DESCRIPTION OF THE TASK:
Go through the records below and report each line with "computer" in it.

DATA RECORDS:
────────
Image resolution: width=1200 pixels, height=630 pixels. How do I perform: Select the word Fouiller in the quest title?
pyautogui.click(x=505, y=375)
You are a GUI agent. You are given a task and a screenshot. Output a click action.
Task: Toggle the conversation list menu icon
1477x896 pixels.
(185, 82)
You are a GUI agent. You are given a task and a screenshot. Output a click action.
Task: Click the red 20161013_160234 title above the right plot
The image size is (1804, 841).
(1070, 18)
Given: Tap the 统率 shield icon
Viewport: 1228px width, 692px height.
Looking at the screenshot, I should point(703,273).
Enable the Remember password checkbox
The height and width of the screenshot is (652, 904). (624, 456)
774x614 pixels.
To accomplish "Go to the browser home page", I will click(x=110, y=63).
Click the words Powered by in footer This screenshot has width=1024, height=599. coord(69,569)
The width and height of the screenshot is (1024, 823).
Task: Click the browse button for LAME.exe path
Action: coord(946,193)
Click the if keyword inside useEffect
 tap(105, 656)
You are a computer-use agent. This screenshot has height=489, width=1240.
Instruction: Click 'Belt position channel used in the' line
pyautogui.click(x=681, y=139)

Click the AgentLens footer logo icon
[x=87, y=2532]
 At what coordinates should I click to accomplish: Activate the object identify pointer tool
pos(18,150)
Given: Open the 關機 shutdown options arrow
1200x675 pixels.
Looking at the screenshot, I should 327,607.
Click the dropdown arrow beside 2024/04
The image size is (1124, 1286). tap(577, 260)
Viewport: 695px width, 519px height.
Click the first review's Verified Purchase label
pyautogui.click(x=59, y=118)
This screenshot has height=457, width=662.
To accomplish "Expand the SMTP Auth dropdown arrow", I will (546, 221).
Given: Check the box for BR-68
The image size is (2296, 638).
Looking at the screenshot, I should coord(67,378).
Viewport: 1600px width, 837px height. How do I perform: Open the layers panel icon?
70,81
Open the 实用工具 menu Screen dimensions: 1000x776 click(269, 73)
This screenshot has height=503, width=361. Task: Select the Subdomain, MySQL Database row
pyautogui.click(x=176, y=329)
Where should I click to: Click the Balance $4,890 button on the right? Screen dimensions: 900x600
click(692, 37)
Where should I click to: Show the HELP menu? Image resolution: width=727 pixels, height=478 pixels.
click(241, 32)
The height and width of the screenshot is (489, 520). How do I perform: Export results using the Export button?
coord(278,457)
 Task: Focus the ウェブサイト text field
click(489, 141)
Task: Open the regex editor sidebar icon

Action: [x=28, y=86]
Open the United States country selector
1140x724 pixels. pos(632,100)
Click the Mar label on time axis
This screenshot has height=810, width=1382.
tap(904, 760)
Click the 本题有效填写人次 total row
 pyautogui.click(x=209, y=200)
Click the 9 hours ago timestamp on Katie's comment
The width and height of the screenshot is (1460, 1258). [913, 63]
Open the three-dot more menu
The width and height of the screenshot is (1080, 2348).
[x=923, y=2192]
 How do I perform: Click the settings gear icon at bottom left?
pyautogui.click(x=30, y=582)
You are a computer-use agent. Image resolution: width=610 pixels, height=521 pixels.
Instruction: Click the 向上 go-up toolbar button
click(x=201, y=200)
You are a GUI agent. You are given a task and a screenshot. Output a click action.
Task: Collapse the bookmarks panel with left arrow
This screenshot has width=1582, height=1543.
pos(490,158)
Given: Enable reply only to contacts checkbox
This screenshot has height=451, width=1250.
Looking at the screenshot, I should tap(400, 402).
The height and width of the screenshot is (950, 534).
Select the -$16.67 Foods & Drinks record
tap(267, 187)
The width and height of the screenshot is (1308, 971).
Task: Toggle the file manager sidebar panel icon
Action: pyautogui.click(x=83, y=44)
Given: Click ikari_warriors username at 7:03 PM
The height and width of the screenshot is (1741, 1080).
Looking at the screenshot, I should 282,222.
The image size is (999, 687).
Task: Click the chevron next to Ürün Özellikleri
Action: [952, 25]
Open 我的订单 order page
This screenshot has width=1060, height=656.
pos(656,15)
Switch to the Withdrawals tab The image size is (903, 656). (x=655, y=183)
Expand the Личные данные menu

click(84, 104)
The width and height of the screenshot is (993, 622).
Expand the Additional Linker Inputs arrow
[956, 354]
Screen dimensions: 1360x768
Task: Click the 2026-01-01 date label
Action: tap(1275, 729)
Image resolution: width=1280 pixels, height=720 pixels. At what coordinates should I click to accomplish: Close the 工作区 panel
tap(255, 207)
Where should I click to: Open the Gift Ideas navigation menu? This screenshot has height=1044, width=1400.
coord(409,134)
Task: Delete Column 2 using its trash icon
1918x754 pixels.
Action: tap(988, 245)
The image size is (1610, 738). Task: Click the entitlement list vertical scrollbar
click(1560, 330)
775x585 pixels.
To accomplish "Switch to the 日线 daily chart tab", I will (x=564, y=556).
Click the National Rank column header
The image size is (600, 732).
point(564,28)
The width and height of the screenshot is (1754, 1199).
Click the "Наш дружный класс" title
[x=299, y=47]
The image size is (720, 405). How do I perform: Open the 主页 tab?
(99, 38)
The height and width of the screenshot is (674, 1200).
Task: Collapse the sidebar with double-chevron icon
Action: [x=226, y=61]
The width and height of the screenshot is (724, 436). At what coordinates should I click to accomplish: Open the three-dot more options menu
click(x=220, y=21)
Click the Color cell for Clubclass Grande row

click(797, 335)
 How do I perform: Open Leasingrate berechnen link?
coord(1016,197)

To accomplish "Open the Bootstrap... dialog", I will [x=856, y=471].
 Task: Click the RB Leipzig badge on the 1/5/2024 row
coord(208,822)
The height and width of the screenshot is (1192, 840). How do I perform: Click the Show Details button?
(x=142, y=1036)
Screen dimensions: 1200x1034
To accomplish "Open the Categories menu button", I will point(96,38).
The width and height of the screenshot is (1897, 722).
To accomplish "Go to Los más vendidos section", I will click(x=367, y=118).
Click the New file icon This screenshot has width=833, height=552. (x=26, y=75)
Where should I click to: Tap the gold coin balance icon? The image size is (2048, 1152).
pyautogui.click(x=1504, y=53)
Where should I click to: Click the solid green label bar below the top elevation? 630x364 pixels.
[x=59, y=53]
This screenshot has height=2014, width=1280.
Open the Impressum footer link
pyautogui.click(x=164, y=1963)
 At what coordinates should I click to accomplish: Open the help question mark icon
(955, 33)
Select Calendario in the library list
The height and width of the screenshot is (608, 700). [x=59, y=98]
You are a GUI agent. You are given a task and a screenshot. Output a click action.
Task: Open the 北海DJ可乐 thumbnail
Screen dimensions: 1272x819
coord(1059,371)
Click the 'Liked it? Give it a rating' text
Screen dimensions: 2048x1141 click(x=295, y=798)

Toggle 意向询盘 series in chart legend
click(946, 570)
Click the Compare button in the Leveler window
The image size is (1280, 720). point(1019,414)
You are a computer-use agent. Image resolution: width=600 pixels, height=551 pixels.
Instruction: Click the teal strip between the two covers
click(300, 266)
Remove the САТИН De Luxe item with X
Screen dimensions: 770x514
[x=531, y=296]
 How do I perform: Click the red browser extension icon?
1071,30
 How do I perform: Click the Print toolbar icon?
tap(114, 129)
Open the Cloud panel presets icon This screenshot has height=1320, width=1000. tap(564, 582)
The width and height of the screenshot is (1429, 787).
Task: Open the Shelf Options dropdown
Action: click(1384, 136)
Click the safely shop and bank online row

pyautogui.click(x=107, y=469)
────────
RESPONSE BELOW:
You are a computer-use agent. This screenshot has height=489, width=1240.
You are a computer-use agent. Image resolution: width=610 pixels, height=521 pixels.
You are a computer-use agent. Image resolution: width=600 pixels, height=551 pixels.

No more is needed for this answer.